Additional Information

Additional Information
Foxes is a 1980 American drama film directed by Adrian Lyne (in his feature film directorial debut) and written by Gerald Ayres. The film stars Jodie Foster, Scott Baio, Sally Kellerman, Randy Quaid, and Cherie Currie (in her film acting debut). The original music score is composed by Giorgio Moroder, and features the song "On the Radio", sung by Donna Summer.

The film was generally ignored at the box office when it was first released in February 1980. At the time of its release the film received a positive review from prominent film critic Roger Ebert, who stated, "The movie's a rare attempt to provide a portrait of the way teen-agers really do live today in some suburban cultures."[1] It was also one of Jodie Foster's last major roles before she took a four-year hiatus from acting to attend Yale University.

A group of four teenage girls in the San Fernando Valley during the late 1970s have the usual problems. Deirdre (Kandice Stroh) is a disco queen who is fascinated by her sexuality, likes boys and has many boyfriend troubles. Madge (Marilyn Kagan) is unhappily overweight and angry that she is a virgin. Her parents are overprotective, and she has an annoying younger sister. Annie (Cherie Currie) is a teenage runaway who drinks and pops pills, and runs away from her abusive father, a policeman. Jeanie (Jodie Foster) has to take care of them, is fighting with her divorced mother, and is yearning for a closer relationship with her distant father, a tour manager for the rock band Angel. It is implied that her mother had her when just a teenager herself.

The girls believe school is a waste of time, their boyfriends are immature, and that they are alienated from the adults in their lives. All four seem immersed in the decadence of the late 1970s. (The adults in the film seem to be caught up in the craziness of the disco era as well.) The only way for them to loosen up and forget the bad things happening in their lives is to party and have fun. Annie is the least responsible, while Jeanie is ready to grow up and wants to stop acting like a child. Jeanie is most worried about Annie and continually takes risks to try to keep Annie clean and safe. Annie's unstable behavior keeps everyone on edge, and finally leads to her death in a car wreck.
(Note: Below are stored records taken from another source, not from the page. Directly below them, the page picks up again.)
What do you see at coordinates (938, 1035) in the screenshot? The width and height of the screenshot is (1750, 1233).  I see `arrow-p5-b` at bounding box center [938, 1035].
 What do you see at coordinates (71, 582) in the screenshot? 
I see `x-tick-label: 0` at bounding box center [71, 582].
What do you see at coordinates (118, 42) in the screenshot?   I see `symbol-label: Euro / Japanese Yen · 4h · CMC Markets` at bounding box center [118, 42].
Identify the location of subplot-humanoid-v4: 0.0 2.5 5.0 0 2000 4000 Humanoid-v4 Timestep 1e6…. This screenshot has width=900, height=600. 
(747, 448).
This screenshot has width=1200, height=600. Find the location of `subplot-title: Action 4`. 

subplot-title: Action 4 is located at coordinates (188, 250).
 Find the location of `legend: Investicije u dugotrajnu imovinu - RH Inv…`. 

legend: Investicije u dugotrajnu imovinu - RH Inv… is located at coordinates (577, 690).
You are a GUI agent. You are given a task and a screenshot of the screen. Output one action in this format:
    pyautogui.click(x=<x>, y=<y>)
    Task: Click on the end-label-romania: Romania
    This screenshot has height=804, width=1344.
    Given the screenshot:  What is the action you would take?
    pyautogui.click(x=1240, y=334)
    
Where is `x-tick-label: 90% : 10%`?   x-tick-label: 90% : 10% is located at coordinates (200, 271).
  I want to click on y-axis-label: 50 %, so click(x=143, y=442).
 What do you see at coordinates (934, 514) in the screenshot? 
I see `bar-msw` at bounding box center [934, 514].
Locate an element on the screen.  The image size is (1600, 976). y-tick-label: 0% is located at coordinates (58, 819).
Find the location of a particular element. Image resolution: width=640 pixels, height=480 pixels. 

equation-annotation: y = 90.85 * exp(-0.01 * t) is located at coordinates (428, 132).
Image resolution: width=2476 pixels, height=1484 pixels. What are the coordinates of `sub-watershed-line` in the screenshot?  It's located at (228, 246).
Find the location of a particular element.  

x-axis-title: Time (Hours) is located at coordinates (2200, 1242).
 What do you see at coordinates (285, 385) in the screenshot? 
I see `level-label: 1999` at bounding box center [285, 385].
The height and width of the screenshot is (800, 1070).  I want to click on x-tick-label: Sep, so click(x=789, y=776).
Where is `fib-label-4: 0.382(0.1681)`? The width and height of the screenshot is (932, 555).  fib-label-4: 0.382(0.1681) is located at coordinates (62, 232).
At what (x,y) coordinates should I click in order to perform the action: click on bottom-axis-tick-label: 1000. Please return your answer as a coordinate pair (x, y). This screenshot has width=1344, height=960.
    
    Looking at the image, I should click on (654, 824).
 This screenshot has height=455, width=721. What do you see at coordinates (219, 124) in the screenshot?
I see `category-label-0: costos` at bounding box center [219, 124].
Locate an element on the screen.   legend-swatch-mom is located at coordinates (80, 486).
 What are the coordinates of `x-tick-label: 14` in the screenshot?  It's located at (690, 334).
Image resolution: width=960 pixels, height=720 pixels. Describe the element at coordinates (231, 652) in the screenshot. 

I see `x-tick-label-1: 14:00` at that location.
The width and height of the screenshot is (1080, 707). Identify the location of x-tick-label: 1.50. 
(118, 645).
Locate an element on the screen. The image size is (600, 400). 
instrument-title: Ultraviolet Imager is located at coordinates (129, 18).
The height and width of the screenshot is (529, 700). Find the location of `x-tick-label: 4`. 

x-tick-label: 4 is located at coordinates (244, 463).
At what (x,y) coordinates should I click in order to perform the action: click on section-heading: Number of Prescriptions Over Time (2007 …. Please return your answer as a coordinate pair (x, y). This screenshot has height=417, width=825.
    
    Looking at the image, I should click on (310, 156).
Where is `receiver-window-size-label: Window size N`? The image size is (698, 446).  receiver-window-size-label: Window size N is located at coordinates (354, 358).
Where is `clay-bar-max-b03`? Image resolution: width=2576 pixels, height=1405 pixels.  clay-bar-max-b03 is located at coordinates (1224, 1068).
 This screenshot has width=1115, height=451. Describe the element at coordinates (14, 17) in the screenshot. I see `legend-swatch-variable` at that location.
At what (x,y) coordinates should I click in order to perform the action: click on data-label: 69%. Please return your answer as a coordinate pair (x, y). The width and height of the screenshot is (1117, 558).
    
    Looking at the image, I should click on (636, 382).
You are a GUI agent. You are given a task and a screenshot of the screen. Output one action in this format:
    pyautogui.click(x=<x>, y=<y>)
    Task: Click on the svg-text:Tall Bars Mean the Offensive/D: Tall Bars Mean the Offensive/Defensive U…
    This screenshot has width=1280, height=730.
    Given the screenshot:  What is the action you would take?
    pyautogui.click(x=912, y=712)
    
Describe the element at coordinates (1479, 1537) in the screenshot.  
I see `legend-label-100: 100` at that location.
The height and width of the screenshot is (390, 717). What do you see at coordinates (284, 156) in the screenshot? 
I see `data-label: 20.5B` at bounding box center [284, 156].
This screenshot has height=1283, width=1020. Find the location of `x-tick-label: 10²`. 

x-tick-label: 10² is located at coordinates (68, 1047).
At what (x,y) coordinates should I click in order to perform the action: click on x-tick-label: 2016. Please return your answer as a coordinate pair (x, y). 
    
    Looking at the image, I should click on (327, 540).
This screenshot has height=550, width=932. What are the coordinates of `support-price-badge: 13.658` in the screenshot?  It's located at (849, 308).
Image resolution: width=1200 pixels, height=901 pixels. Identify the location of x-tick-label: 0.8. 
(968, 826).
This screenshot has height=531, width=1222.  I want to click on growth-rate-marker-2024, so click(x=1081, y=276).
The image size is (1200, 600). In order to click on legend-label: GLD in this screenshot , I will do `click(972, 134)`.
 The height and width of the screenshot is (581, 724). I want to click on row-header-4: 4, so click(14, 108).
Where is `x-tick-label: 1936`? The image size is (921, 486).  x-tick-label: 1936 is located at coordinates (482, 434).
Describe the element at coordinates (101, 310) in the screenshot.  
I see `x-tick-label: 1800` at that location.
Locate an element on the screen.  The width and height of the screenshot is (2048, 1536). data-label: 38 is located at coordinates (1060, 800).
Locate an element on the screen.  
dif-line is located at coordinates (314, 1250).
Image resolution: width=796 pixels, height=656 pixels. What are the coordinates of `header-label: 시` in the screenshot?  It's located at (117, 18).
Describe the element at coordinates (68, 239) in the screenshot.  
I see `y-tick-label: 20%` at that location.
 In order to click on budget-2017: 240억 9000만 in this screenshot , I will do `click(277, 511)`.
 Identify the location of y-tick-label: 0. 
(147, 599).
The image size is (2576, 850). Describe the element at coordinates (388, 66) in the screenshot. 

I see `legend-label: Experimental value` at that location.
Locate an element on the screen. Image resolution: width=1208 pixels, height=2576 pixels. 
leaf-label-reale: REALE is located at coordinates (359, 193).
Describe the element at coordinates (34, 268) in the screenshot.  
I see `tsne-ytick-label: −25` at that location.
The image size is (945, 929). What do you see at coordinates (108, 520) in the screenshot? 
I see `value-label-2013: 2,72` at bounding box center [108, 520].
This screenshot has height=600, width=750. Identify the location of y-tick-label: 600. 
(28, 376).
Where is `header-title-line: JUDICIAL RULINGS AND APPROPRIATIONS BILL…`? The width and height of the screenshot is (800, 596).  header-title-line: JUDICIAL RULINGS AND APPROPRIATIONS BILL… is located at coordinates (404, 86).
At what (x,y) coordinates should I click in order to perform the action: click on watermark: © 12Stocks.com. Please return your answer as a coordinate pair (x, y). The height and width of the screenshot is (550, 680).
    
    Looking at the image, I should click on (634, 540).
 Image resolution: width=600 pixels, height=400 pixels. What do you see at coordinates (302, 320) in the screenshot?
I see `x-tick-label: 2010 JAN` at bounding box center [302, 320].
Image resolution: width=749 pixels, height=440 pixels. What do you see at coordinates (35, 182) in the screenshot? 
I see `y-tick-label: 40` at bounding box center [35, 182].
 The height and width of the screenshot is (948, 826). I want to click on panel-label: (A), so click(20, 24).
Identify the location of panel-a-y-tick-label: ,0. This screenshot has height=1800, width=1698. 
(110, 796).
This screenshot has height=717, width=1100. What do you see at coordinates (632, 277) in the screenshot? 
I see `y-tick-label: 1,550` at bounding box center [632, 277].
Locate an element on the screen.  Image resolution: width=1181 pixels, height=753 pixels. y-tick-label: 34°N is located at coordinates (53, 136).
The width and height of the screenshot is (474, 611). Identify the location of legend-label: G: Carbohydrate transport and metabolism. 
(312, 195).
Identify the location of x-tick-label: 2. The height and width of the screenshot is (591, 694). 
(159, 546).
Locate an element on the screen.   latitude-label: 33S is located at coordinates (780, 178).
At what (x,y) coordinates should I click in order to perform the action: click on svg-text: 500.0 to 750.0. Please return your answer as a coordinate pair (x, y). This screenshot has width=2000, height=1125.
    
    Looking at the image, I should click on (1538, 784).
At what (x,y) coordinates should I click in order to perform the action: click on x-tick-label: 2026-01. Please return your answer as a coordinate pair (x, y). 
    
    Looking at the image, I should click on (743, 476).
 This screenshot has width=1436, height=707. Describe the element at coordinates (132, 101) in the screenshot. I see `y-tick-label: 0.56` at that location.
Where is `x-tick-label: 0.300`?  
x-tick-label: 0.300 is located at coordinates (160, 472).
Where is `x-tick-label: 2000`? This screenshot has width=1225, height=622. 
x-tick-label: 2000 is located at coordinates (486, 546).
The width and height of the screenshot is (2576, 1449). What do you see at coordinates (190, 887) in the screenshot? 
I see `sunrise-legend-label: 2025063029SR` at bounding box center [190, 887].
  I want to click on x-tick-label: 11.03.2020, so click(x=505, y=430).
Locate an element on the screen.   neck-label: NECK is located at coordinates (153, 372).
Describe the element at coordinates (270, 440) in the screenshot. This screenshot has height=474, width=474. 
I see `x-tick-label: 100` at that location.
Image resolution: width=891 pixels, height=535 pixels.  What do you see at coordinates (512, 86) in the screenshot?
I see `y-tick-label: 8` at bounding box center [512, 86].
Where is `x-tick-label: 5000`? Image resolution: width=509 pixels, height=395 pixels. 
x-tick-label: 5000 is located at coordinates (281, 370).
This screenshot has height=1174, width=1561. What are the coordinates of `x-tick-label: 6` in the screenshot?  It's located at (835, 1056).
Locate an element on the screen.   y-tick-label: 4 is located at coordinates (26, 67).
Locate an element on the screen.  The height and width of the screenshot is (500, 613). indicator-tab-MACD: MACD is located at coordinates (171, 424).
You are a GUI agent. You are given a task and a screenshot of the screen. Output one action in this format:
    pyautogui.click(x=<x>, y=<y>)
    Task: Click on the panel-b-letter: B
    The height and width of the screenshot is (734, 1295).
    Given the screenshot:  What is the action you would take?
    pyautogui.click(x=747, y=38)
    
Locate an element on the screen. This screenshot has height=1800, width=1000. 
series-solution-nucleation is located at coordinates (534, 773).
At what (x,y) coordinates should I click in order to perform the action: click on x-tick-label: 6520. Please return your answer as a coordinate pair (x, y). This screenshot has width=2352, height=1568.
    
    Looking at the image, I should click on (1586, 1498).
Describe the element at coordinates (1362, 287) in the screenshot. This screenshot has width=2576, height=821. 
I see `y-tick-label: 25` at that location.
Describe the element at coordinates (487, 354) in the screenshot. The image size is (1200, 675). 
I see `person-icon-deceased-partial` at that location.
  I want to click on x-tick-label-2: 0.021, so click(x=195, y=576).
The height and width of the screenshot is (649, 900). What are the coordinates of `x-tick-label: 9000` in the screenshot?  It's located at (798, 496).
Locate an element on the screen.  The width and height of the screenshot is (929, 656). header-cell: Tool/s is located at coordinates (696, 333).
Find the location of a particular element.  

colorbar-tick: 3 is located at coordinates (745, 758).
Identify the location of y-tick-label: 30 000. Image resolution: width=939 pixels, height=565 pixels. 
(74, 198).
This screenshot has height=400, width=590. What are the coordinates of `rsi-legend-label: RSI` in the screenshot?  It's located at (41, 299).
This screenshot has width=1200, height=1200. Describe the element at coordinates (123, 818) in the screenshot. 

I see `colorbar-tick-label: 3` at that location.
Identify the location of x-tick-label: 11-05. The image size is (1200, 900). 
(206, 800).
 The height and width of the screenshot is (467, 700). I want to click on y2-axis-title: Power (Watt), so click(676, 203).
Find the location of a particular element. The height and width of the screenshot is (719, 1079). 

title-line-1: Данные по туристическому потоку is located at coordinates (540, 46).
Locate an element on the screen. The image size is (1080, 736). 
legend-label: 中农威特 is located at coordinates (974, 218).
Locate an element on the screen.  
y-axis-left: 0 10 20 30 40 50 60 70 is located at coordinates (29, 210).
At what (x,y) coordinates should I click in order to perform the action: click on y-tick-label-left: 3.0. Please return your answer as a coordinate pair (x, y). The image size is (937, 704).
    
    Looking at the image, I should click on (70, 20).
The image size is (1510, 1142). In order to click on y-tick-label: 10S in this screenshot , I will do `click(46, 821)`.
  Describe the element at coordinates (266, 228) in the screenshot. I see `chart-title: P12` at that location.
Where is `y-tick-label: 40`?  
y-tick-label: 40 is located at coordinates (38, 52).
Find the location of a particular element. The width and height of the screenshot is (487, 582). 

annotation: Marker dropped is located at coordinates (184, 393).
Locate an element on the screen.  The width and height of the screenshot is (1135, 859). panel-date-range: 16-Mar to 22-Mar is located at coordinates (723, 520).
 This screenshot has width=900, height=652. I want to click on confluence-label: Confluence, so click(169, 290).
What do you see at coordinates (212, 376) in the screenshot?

Annie's death brings changes for the rest of the girls. Madge marries Jay (Randy Quaid), an older man who deflowered her, Deirdre no longer acts boy-crazy, and Jeannie graduates from high school and is about to head off to college. After Madge and Jay's wedding, Jeannie visits Annie's grave and smokes a cigarette. With a smile, she muses that Annie wanted to be buried under a pear tree, "not in a box or anything", so that each year her friends could come by, have a pear and say, "Annie's tastin' good this year, huh?"

Foxes details the exploits of four teenage San Fernando Valley girls as they drink, dope and sleep their way into oblivion. Jeanie (Jodie Foster, in a standout performance), the most grounded of the quartet, deals with her burned-out working-student-mother (Sally Kellerman, also excellent) while playing mother to her cohorts; Annie (Cherie Currie), a promiscuous drug-vacuum, attempts to dodge her psychotic police officer-father while partying round the clock; Madge (Marilyn Kagan), an overweight tag-along, who tries desperately to fit in with her wilder friends; and Deirdre (Kandice Stroh); an insecure liar and also-ran. While the performances (particularly the aforementioned) are good, and the direction is solid, the script doesn't seem to go anywhere; maybe that's the point, though, since neither do the characters in their vacuous, instant-gratification-based existences.